Fr. John Romanides, beyond his family foundations, was a true disciple of the greatest Orthodox theologian of the 20th century, the late Fr. George Florovsky. The same Fr. George Florovsky, in a surviving letter of his, which he sent to a Russian in 1960, after critiquing other theologians of his time, writes in the end: "Generally speaking, there are few theological forces that exist in the Orthodox Church today. I pin my hopes on my student Fr. John Romanides who authored three or four years ago a superior doctoral thesis on the ancestral sin, studying the first two centuries (in Greek at Athens) and is now working near me on his doctorate in philosophy at Harvard. In him, on the other hand, there is rather a tendency towards the side of 'isolationism' - a turning away from the West in all things and being isolated within the Byzantine Tradition, or truth, and remaining at the level of genuine theological culture and deep ecclesiasticality." Also, according to a public testimony of a student of both of them, Fr. George Florovsky said: "Be careful, my son, for that which Father John teaches will not only save your soul, but it will make you a beacon of Orthodoxy in a world torn by assimilation and relations. Your mission as a priest is to teach the truth which remains unto the ages, and this truth you will learn from Father John." Indeed, the theology delivered by Fr. John was a theology that could save a person, and was not a theological intelligence that fills the mind with theological knowledge, but a theology that leads to salvation. It was not a contemplation, but a prophecy, or at least prophetic words.

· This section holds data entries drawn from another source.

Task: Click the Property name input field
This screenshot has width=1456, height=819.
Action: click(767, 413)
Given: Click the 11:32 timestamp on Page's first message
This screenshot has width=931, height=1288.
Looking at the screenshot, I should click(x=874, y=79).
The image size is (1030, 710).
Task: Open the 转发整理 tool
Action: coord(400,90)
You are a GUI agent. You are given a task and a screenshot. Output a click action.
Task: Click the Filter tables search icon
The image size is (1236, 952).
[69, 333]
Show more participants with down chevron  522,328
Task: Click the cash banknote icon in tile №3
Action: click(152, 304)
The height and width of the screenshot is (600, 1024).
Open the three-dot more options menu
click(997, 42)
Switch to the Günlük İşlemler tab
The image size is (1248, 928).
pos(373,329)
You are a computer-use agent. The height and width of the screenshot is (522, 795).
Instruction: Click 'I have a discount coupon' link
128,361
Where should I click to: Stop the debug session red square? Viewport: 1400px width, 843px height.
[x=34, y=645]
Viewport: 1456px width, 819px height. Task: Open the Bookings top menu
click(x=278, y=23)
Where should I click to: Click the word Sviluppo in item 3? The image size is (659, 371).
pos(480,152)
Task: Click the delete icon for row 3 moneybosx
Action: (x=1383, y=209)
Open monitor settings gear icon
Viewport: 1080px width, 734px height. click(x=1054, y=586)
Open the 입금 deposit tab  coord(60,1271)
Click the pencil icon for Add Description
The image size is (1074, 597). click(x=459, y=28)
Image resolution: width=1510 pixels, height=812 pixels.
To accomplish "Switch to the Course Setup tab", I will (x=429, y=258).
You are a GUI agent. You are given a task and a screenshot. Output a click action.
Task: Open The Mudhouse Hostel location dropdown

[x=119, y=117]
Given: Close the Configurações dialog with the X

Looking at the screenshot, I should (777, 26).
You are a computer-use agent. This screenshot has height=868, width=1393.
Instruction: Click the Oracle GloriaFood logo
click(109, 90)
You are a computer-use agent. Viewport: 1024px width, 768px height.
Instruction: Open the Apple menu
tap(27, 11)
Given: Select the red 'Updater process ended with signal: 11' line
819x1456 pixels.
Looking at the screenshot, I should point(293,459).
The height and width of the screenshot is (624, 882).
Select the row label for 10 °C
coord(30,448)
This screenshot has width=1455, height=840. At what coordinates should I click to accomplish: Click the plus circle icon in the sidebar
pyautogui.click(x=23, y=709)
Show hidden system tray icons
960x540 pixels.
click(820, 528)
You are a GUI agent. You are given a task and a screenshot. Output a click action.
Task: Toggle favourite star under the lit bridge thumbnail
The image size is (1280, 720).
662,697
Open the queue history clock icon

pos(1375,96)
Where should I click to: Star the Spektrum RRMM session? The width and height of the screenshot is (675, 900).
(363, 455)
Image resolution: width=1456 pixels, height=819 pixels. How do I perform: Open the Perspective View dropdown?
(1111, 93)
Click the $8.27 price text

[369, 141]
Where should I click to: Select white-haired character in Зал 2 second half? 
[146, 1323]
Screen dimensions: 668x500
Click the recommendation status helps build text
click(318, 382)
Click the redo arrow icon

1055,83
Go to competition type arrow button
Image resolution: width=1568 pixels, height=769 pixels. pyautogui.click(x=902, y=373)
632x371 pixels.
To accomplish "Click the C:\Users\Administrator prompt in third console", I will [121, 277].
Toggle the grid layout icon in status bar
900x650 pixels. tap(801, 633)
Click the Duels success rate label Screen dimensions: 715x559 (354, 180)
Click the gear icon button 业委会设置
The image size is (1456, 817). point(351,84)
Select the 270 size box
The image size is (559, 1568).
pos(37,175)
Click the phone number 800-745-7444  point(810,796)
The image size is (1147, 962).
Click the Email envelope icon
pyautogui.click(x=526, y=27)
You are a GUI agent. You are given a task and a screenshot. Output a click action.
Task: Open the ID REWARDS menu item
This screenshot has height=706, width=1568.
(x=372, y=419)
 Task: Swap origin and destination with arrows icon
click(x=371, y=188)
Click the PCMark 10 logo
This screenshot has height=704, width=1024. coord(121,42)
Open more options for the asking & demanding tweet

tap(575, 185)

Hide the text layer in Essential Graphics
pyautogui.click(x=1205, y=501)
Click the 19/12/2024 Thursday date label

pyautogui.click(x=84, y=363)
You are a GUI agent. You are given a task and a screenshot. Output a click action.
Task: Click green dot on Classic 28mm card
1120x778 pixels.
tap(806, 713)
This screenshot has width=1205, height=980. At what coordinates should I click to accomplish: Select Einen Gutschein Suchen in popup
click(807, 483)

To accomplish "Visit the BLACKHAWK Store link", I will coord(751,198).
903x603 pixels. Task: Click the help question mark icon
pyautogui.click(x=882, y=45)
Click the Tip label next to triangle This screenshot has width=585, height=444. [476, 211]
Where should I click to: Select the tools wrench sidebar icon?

It is clearly seen in those who reflect on various problems in the theology taught by the late Fr. John Romanides that they have accepted various influences from the West, namely Western scholasticism and post-scholasticism, Protestant moralism, German idealism and Slavic nationalism. Unfortunately, such affects have flowed into our country, which is why the theology expressed by Fr. John is important from every side.
In the Conference which will follow after the Divine Liturgy, distinguished scientific theologians will speak, who in various degrees had communication with the late Fr. John and will analyze his life and theological work.
I thank all those who are attending these events to commemorate a great theologian of our time, such as His Eminence Metropolitan Ignatius of Artes, the professors, the monks and nuns, the theological professors, and all those who came from afar to participate in these events. But now it is time to pray for the repose of the soul of Fr. John Romanides among the righteous, whom he so loved.